In the early 1880s, he entered roles that combined administration and public communication. From 1882 to 1885, he served as a postal clerk, first associated with the Carolina Central Railroad and later transferring among railroad lines. During this period, he also became vice president of the North Carolina Teachers’ Education Association in 1882, and he oversaw a Black teacher’s institute in Laurinburg, North Carolina.
He then assumed direct responsibility for schooling in Laurinburg as he took charge of the Colored Public School beginning in 1883. Through service on the executive committee of the North Carolina Industrial Association, he advocated for industrial education for Black students, linking schooling to practical development and economic advancement.
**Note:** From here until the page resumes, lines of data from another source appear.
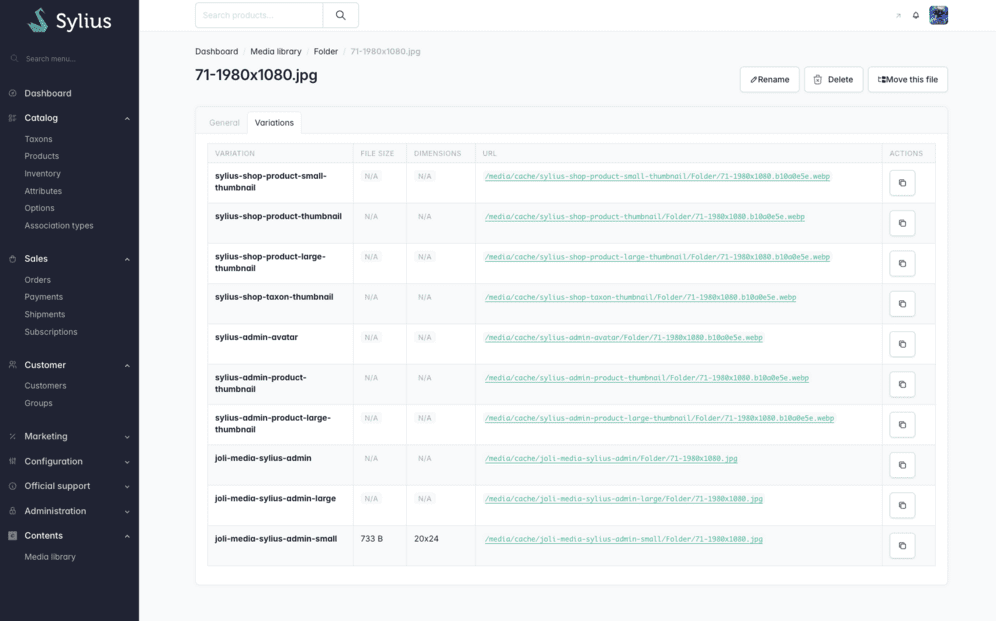Open Media library in sidebar
This screenshot has width=996, height=621.
click(50, 557)
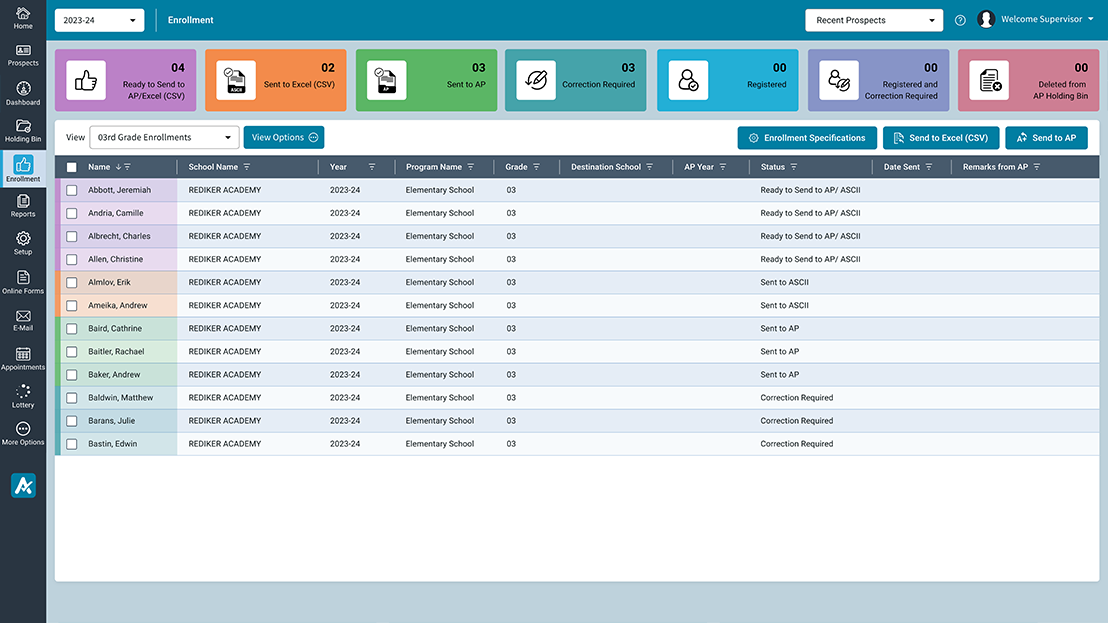The image size is (1108, 623).
Task: View the Registered enrollment card
Action: coord(727,76)
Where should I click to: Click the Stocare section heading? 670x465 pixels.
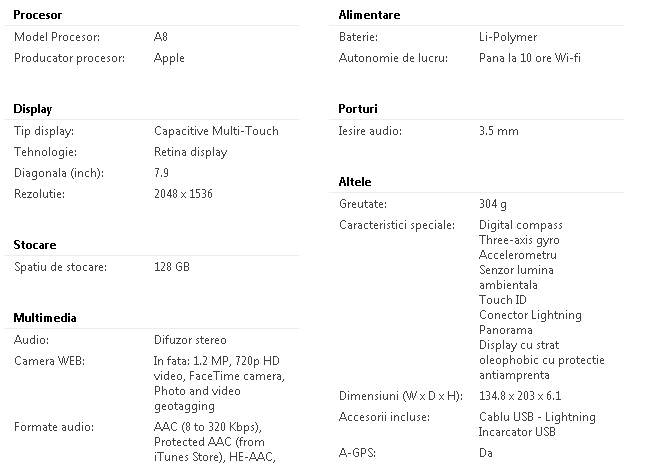coord(35,245)
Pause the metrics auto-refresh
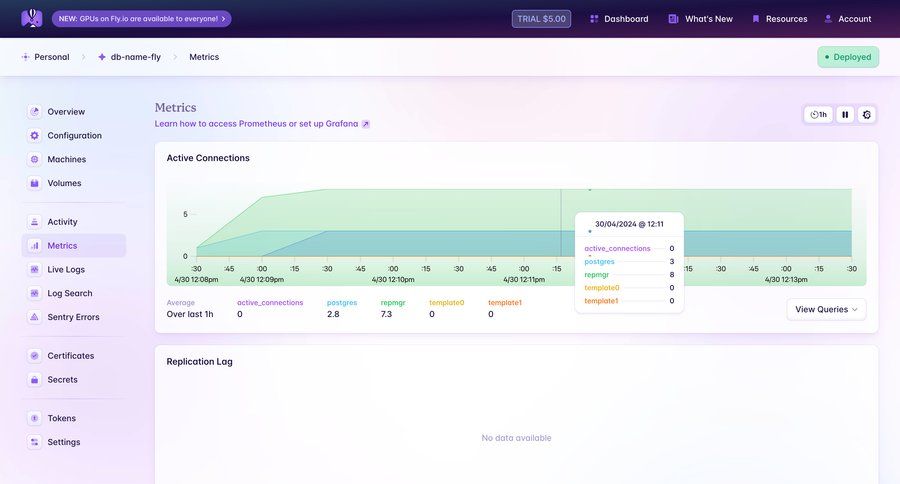 pos(845,115)
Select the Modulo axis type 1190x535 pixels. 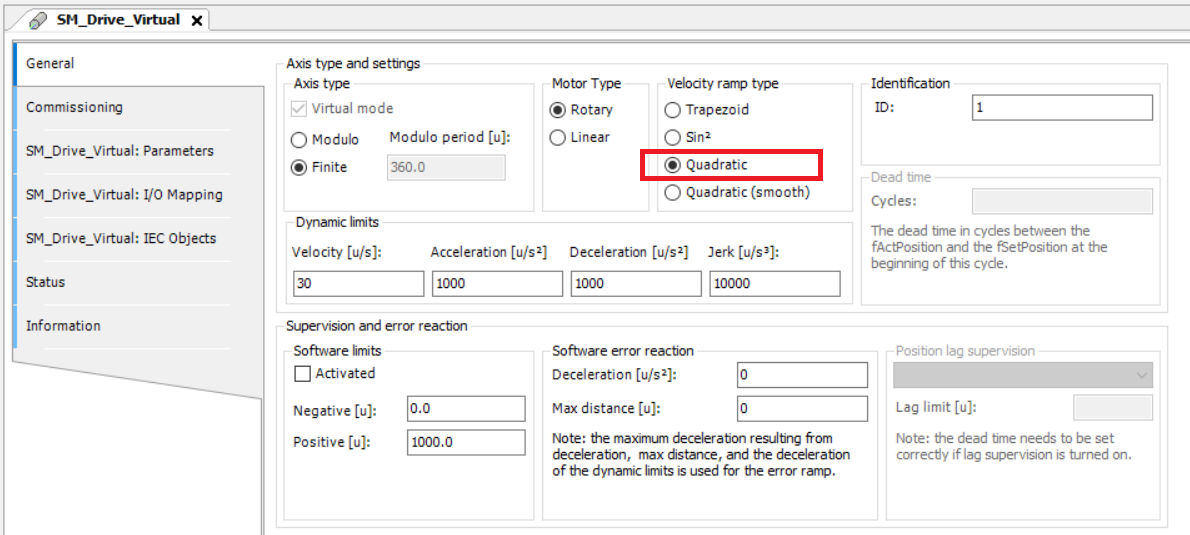pyautogui.click(x=299, y=140)
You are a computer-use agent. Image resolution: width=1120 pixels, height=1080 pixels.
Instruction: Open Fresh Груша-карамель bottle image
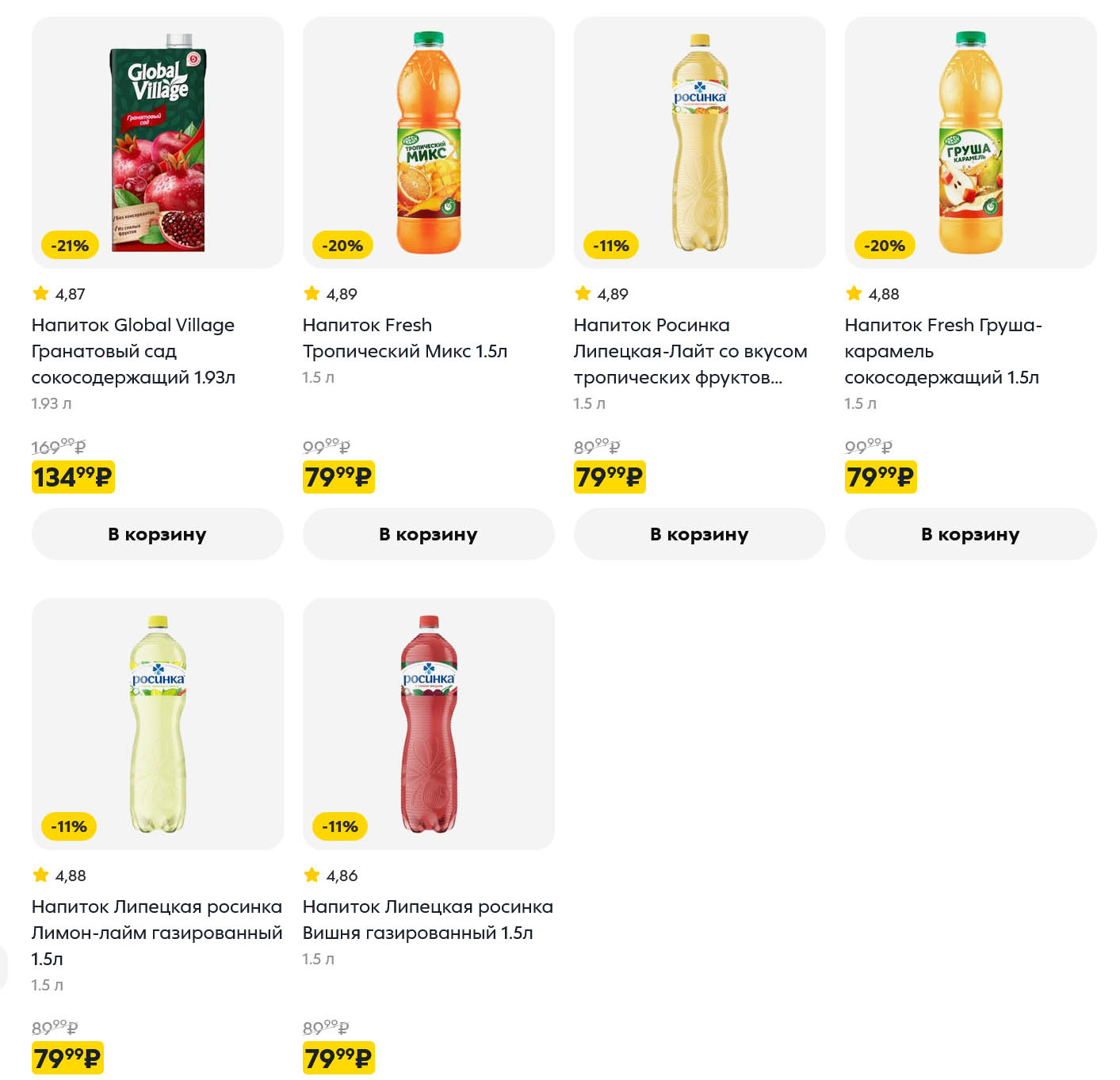click(971, 143)
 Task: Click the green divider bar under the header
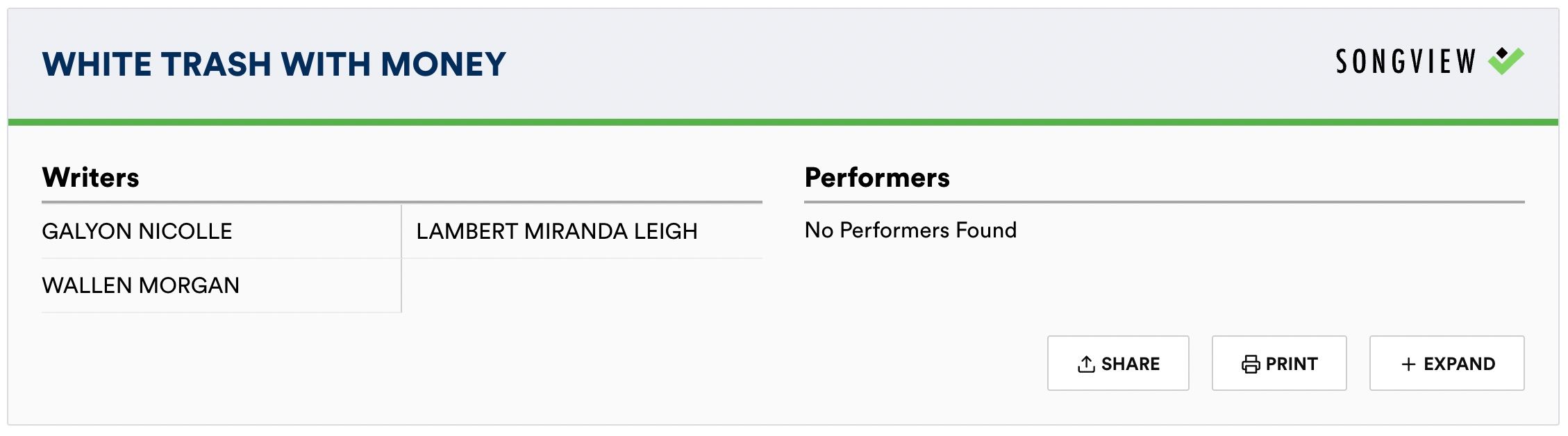783,122

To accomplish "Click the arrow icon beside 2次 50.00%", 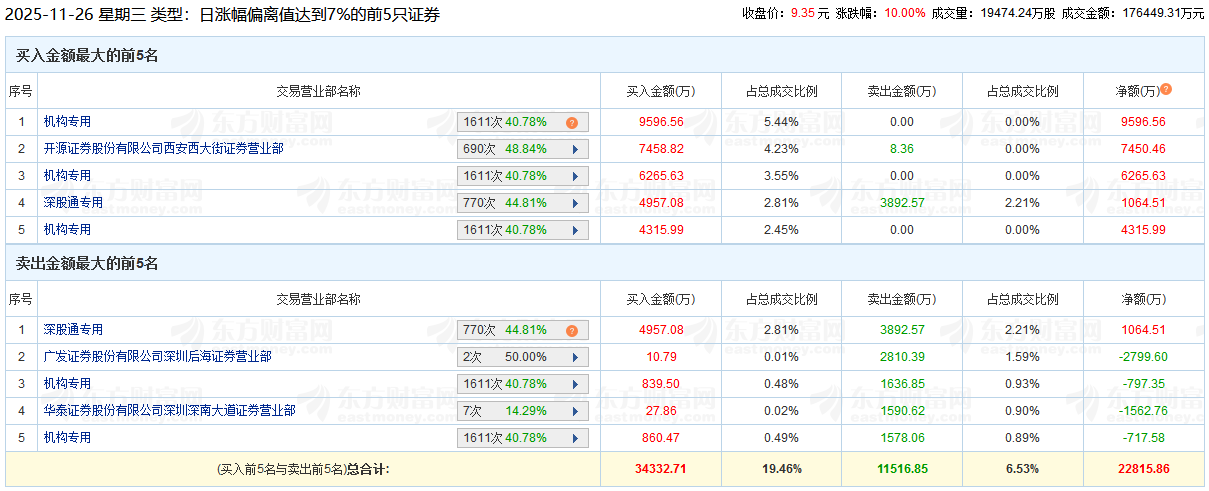I will 575,357.
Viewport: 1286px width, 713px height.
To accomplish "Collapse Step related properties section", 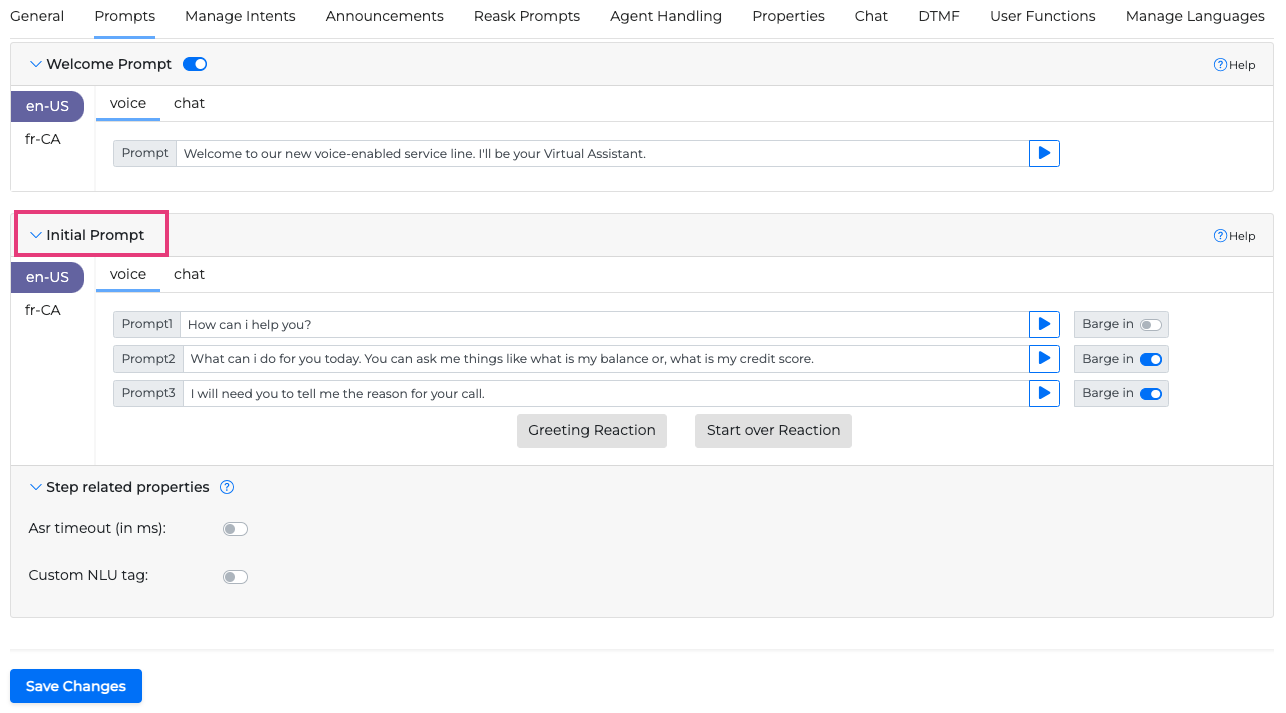I will point(36,487).
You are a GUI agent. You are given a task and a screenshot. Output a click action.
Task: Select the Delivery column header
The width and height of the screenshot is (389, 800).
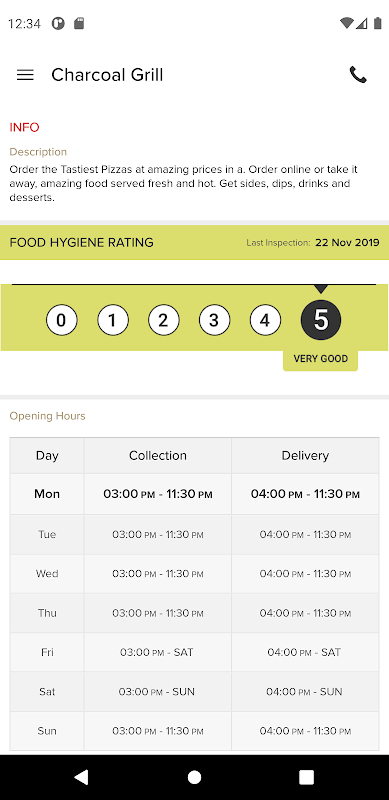(305, 456)
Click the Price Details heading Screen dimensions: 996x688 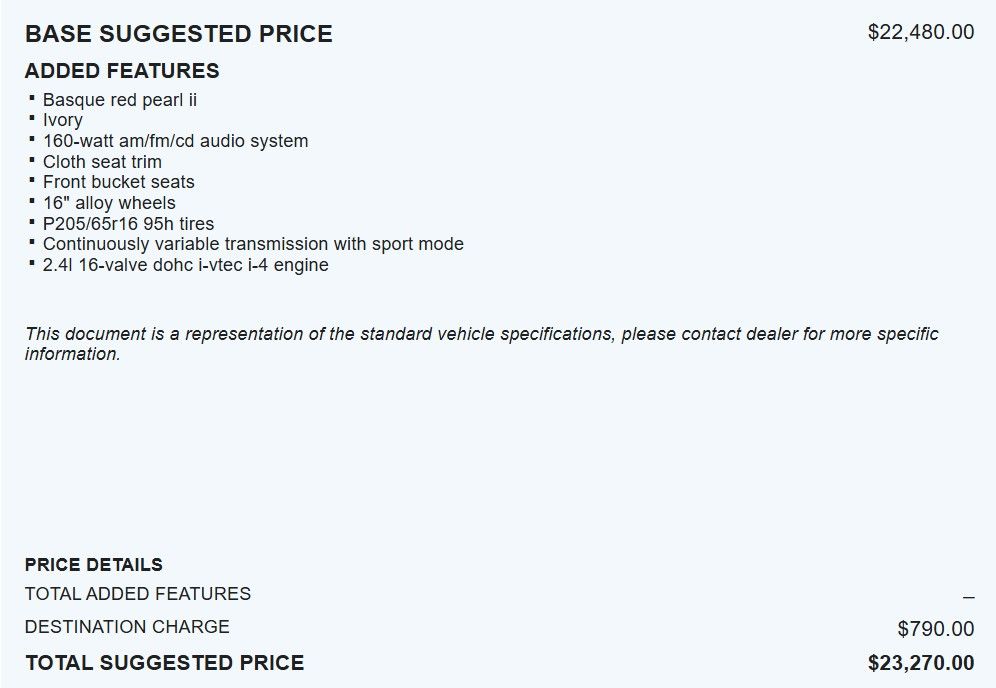[x=93, y=565]
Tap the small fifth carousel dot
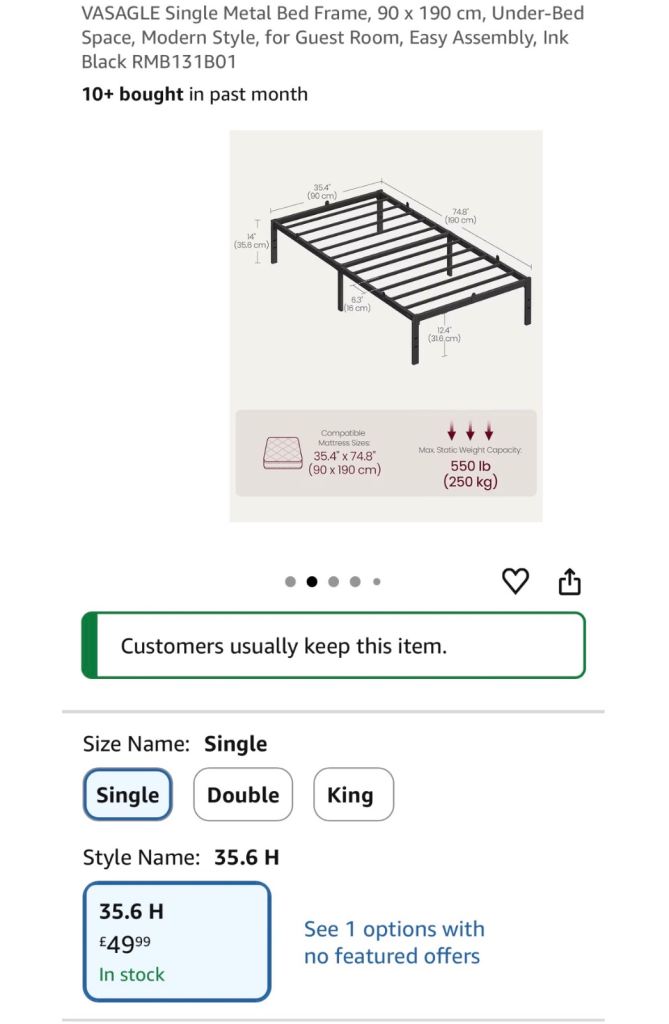The width and height of the screenshot is (669, 1024). (x=376, y=582)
These responsibilities positioned him as an educator who worked across both pedagogy and policy-minded advocacy.
In 1885, he moved to Dallas, Texas, where he became a principal in the city’s segregated public school system. He served as principal of Grammar School No. 2 and also taught at Ninth Street Colored Street, establishing his classroom presence alongside administrative leadership. As his Dallas career expanded, he worked in roles that blended day-to-day schooling with teacher development and institutional planning.
From 1901 to 1912, he was principal of Dallas Colored High School, marking a sustained period of leadership over secondary education for Black students. Alongside this, he organized normal institutes during summers beginning in 1895 and sustained that training work for nearly thirty years, focusing on preparing Black teachers in pedagogy. This long institutional commitment emphasized capacity-building, treating teacher preparation as a multiplier for educational quality.
His leadership also extended into statewide professional organization. He helped organize and served as president of the Texas Colored Teacher’s State Association from 1897 to 1898, using the platform to advocate for a Colored Branch University in Austin that had been authorized but not established. The efforts of Black educators, including the advocacy associated with this leadership, contributed to state funding for Prairie View State Normal and Industrial College in 1915.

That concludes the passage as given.